2. **Rewrite the series:** Now we can rewrite the whole series using what we found:
The original series is $\sum_{n=1}^{\infty} \frac{1}{n} \cdot \left( \text{the switch part} \right)$.
This means the series looks like:
$\frac{1}{1} \cdot (1) + \frac{1}{2} \cdot (-1) + \frac{1}{3} \cdot (1) + \frac{1}{4} \cdot (-1) + \dots$
Which simplifies to:
$1 - \frac{1}{2} + \frac{1}{3} - \frac{1}{4} + \dots$

3. **Check the rules for this kind of series:** This is a special type of series where the signs keep flip-flopping (positive, then negative, then positive, etc.). We also need to check two things about the numbers themselves (ignoring the signs):
* **Are the numbers getting smaller?** Yes, $1$ is bigger than $1/2$, $1/2$ is bigger than $1/3$, and so on. The numbers $\frac{1}{n}$ are definitely getting smaller.
* **Are the numbers eventually going to zero?** Yes, as 'n' gets super, super big (like $1/1000000$), the fraction $\frac{1}{n}$ gets super, super close to zero.

When a series has alternating signs AND the numbers (without the signs) are getting smaller and smaller and eventually head towards zero, then the series *converges*. It means if you add up all those numbers, even infinitely many, the sum settles down to a specific finite number. It doesn't shoot off to infinity.

Alternative answer

Answer: The series converges. Explain
This is a question about figuring out if an endless sum of numbers adds up to a specific value or just keeps growing bigger and bigger. We look at the pattern of the numbers! . The solving step is:

First, let's look at the tricky part: $\sin \frac{(2 n-1) \pi}{2}$. We need to see what numbers this part gives us for different values of 'n'.
* When $n=1$, it's $\sin(\frac{(2 \times 1 - 1) \pi}{2}) = \sin(\frac{\pi}{2}) = 1$.
* When $n=2$, it's $\sin(\frac{(2 \times 2 - 1) \pi}{2}) = \sin(\frac{3\pi}{2}) = -1$.
* When $n=3$, it's $\sin(\frac{(2 \times 3 - 1) \pi}{2}) = \sin(\frac{5\pi}{2})$. This is the same as $\sin(2\pi + \frac{\pi}{2})$, which simplifies to $\sin(\frac{\pi}{2}) = 1$.
* When $n=4$, it's $\sin(\frac{(2 \times 4 - 1) \pi}{2}) = \sin(\frac{7\pi}{2})$. This is the same as $\sin(3\pi + \frac{\pi}{2})$, which simplifies to $\sin(\pi + \frac{\pi}{2}) = -1$.

See the pattern? The $\sin$ part just goes $1, -1, 1, -1, \dots$. We can write this as $(-1)^{n+1}$ because:
If $n=1$, $(-1)^{1+1} = (-1)^2 = 1$.
If $n=2$, $(-1)^{2+1} = (-1)^3 = -1$.
And so on!

So, our original series can be rewritten in a much simpler way:
$$ \sum_{n=1}^{\infty} \frac{1}{n} \times (-1)^{n+1} $$
Let's write out the first few terms:
$$ \frac{1}{1} - \frac{1}{2} + \frac{1}{3} - \frac{1}{4} + \frac{1}{5} - \dots $$
This kind of series, where the signs switch back and forth (plus, minus, plus, minus...), is called an "alternating series."
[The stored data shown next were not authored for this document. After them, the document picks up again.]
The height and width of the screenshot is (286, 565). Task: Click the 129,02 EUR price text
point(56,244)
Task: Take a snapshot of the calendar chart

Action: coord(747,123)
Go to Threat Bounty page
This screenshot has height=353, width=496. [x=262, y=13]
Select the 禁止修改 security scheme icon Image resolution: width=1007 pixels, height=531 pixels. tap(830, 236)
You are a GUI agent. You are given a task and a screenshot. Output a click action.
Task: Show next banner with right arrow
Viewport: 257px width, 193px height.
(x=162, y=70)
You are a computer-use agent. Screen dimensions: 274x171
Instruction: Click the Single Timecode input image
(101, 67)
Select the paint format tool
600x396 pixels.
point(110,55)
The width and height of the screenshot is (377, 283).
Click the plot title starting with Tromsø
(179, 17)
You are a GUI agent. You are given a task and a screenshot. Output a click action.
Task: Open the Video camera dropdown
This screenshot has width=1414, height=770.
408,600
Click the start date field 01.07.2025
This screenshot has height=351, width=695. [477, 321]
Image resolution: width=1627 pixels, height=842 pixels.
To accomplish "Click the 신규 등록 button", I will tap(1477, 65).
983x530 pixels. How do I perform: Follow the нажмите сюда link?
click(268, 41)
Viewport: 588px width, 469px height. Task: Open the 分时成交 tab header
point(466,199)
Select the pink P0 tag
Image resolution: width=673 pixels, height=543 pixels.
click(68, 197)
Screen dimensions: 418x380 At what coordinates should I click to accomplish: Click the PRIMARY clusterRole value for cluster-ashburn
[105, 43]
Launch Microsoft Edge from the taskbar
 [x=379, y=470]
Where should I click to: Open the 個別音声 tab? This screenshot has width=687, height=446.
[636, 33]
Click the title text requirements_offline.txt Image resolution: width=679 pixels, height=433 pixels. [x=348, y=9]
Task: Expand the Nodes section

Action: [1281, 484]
Now, for an alternating series to add up to a specific number (which means it "converges" instead of just growing forever), two main things need to be true about the numbers *without* the plus/minus sign (like $\frac{1}{1}, \frac{1}{2}, \frac{1}{3}, \dots$):
1. **They must be getting smaller and smaller.** In our case, $\frac{1}{1}$ is bigger than $\frac{1}{2}$, $\frac{1}{2}$ is bigger than $\frac{1}{3}$, and so on. Yes, they are definitely decreasing!
2. **They must eventually get really, really close to zero.** As 'n' gets super big, the fraction $\frac{1}{n}$ gets super close to zero (like $\frac{1}{1000000}$ is tiny!). Yes, this is true too!

Because the numbers are positive, getting smaller with each step, and eventually getting super close to zero, this alternating series will "converge." It's like taking steps forward and backward, but each step is smaller than the last. You'll end up settling down at a particular spot on the number line, not just wandering off to infinity!